I have a Solr instance with a summester component. It works great using the implementation of AnalyzingInfixLookupFactory
.
However, I want to expand the sentences in the content
field, which can contain a lot of text. The expert finds the correct sentences, but returns only the value of the field, and not just the offer or part of the offer.
So, if I need a sentence for "foo", and the content
field contains text like:
"I really like pizza, and donuts, let them get something from this other place.

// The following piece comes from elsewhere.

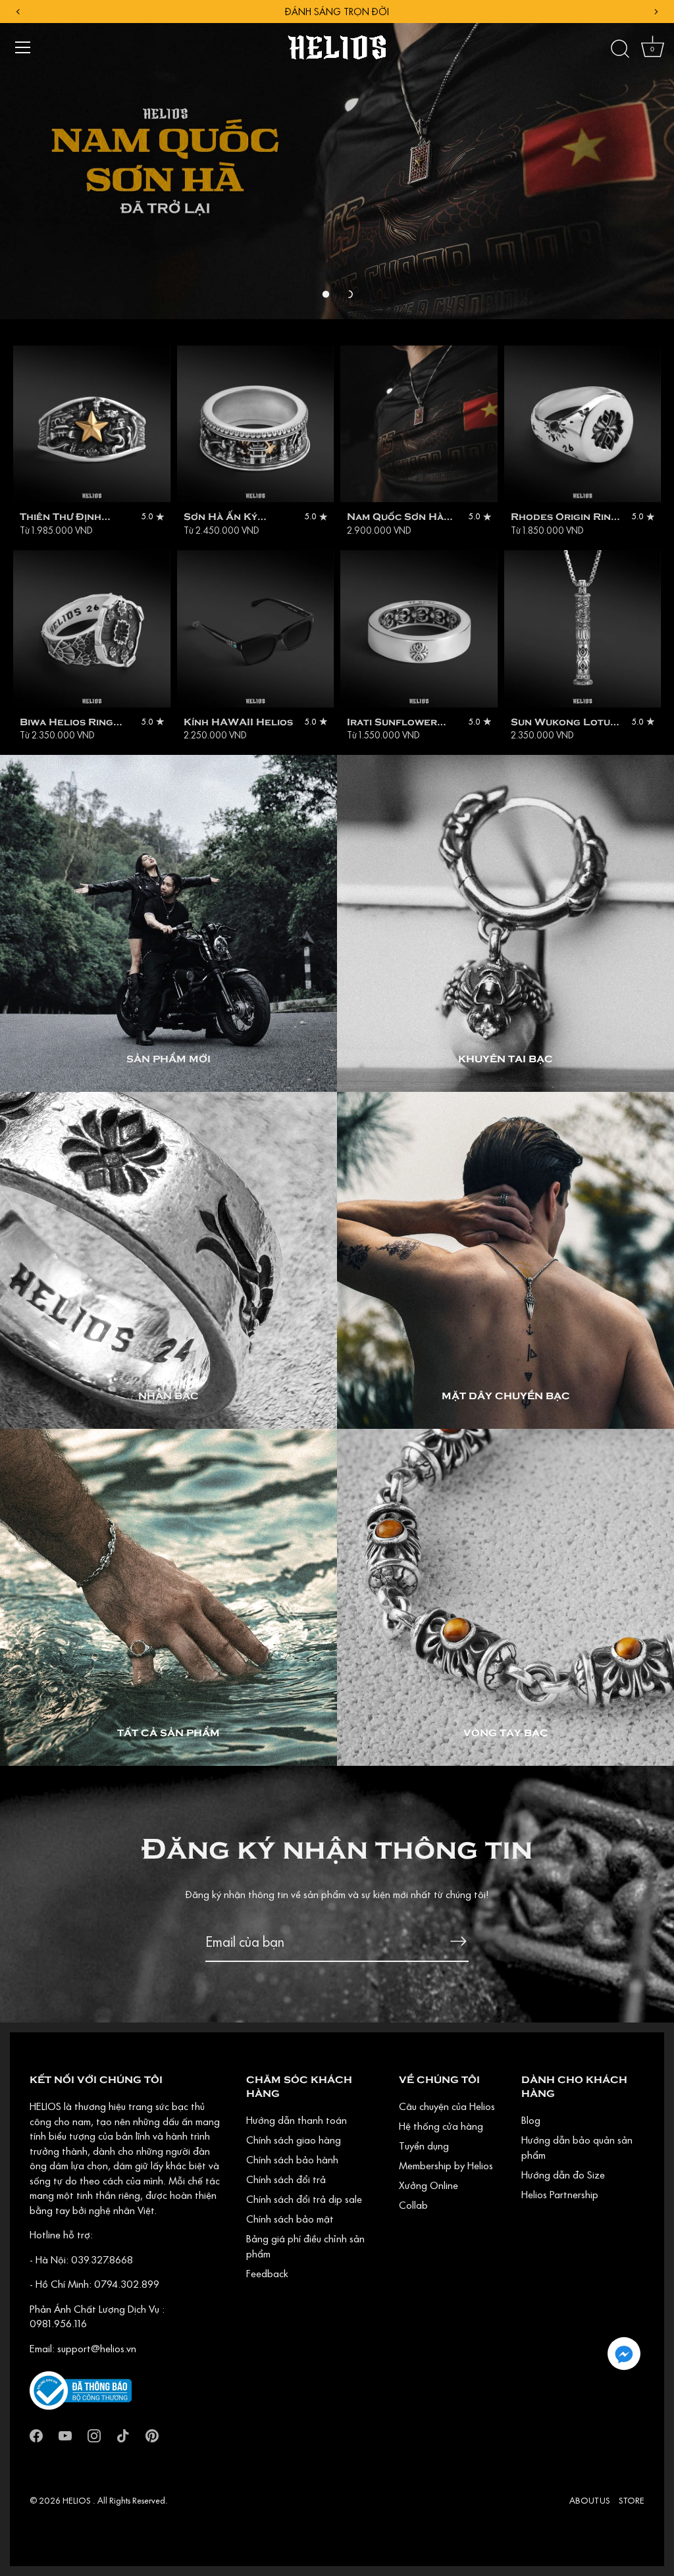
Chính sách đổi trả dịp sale (304, 2199)
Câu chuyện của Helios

Bar-bar."
It is assumed that the entire text , not just the "Empty bar". And, obviously, when content
hundreds of words long, it's just not usabe.
Is there a way to limit the number of words returned for a sentence?
Here is my search component:
<searchComponent name="suggest" class="solr.SuggestComponent"> <lst name="suggester"> <str name="name">autocomplete</str> <str name="lookupImpl">AnalyzingInfixLookupFactory</str> <str name="indexPath">suggestions</str> <str name="dictionaryImpl">DocumentDictionaryFactory</str> <str name="field">suggest</str> <str name="suggestAnalyzerFieldType">text_suggest</str> <str name="buildOnStartup">false</str> <bool name="highlight">false</bool> <str name="payloadField">label</str> </lst> </searchComponent>
And here is the request handler:
<requestHandler name="/suggest" class="solr.SearchHandler" startup="lazy"> <lst name="defaults"> <str name="suggest">true</str> <str name="suggest.dictionary">autocomplete</str> <str name="suggest.count">10</str> </lst> <arr name="components"> <str>suggest</str> </arr> </requestHandler>
Finally, here is the field from which the sentences are derived:
<fieldType name="text_suggest" class="solr.TextField" positionIncrementGap="100"> <analyzer> <tokenizer class="solr.StandardTokenizerFactory"/> <filter class="solr.StandardFilterFactory"/> <filter class="solr.LowerCaseFilterFactory"/> </analyzer> </fieldType> <field name="suggest" type="text_suggest" indexed="true" multiValued="true" stored="true"/>
Then I use the <copyField>
bunch to copy the content.
EDIT 2015-08-28
The definition of the content
field is as follows:
<fieldType name="text" class="solr.TextField" positionIncrementGap="100"> <analyzer type="index"> <charFilter class="solr.MappingCharFilterFactory" mapping="txt/mapping-ISOLatin1Accent.txt"/> <tokenizer class="solr.StandardTokenizerFactory"/> <filter class="solr.StopFilterFactory" ignoreCase="true" words="txt/stopwords.txt" /> <filter class="solr.WordDelimiterFilterFactory" generateWordParts="1" generateNumberParts="1" catenateWords="1" catenateNumbers="1" catenateAll="0" splitOnCaseChange="0" splitOnNumerics="0" preserveOriginal="1"/> <filter class="solr.LowerCaseFilterFactory"/> <filter class="solr.RemoveDuplicatesTokenFilterFactory"/> <filter class="solr.NGramFilterFactory" minGramSize="3" maxGramSize="25"/> </analyzer> <analyzer type="query"> <charFilter class="solr.MappingCharFilterFactory" mapping="txt/mapping-ISOLatin1Accent.txt"/> <tokenizer class="solr.StandardTokenizerFactory"/> <filter class="solr.LowerCaseFilterFactory"/> </analyzer> </fieldType> <field name="content" type="text" indexed="true" stored="true" termVectors="true"/>
EDIT 2016-09-28
This problem is probably related: Can Solr SuggestComponent return tile instead of integer field values?